Calling hundreds of millions “stupid,” and lying to them to force down their throats a law that not only causes millions to lose their health insurance, but that enormously raises premiums and deductibles, and drastically reduces the availability of medical care is a bit more serious than a verbal gaffe or a “typo.” That’s the kind of thing that requires not only a sincere and humble apology, it requires repeal of the law.

But Professor Gruber doesn’t do sincere and humble, nor do President Obama, congressional Democrats, or the Obama Administration and its legions of faceless, conscienceless bureaucrats. They’re morally perfect and so much smarter than the rest of us, they’re beyond sincerity and humility, above it. As Mr. Obama has often said, we should be thanking them.

And is Gruber really suggesting that one can say grotesquely offensive, crude, false and ugly things, just so long as they’re said at academic conferences? What kinds of people attend those things anyway? Oh yes: progressives. I’ve attended academic conferences. Most of the people there don’t do sincerity or humility either, and they think we’re stupid. Who is “we”? Sincere, humble people that don’t attend academic conferences.

But at least he regrets “having made those comments.” I’ll bet he does, but not nearly as much as he will. Jonathan Gruber made the worst mistake someone pretending to be a human being with a conscience like him can make: he accidently told the truth–about himself.

UPDATE (Pre-Publication):  In the few hours between my first draft of this article and my final posting and proof reading, a third video of Gruber demonstrating his contempt for the American people and his willingness to lie to harm them, has surfaced.  CNN has the story:

A third video emerged Wednesday of MIT economist Jonathan Gruber, one of the architects of the Affordable Care Act, or Obamacare, insulting voters and suggesting their ignorance was exploited by those pushing passage of the health care law.
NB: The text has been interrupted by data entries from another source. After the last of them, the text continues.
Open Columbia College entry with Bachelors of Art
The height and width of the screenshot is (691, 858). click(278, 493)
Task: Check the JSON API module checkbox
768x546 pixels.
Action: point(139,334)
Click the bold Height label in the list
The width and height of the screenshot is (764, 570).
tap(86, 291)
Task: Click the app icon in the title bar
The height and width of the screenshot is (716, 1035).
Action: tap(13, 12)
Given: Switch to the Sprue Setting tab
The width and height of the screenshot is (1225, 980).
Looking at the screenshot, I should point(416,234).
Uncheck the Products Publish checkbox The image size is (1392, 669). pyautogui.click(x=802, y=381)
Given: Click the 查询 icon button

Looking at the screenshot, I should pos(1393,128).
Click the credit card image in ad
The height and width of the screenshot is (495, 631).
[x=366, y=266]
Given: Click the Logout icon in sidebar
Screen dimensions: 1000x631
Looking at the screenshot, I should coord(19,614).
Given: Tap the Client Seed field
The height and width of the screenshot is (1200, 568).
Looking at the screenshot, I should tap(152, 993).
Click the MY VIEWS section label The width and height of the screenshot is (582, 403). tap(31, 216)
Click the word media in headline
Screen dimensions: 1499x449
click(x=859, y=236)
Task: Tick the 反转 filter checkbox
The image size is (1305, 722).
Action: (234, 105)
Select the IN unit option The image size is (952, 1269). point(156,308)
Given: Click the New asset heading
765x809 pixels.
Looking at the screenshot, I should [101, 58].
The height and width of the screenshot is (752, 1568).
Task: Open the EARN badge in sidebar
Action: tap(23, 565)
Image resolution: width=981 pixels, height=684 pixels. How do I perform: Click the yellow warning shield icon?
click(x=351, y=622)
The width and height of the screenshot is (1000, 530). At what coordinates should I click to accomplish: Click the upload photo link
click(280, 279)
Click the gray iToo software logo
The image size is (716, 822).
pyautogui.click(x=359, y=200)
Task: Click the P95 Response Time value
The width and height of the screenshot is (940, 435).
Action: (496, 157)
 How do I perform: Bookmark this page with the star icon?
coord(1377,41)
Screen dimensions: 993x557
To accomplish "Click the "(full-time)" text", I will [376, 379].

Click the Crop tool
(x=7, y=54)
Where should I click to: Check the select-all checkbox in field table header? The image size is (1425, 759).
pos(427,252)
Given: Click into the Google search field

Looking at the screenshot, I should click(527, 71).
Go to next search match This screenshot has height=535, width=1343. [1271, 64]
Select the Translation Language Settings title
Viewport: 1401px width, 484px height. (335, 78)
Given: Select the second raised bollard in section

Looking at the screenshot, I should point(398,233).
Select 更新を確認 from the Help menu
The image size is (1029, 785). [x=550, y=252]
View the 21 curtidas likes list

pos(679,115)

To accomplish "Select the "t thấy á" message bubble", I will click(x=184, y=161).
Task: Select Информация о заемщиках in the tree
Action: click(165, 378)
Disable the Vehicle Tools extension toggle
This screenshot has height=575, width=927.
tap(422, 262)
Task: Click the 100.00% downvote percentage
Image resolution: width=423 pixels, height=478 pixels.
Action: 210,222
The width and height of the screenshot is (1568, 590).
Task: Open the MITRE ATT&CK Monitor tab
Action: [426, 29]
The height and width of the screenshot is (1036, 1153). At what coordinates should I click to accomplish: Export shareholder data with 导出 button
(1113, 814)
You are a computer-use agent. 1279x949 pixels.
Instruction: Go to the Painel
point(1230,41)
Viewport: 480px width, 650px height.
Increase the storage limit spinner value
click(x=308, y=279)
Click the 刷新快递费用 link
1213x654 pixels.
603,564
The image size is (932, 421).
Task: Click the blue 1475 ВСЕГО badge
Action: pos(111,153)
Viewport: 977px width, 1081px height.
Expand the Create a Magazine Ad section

Neither the White House nor Gruber would comment.

In this one, Gruber was discussing how then-Sen. John Kerry, D-Massachusetts, pushed forward a way to add a tax on expensive health insurance plans, or ‘Cadillac Plans,’ that would purportedly tax the insurance companies though Gruber suggests everyone knew the companies would just pass on the additional cost to customers.

Your federal government paid this ivy-covered thug a huge amount of money to cheat and hurt you.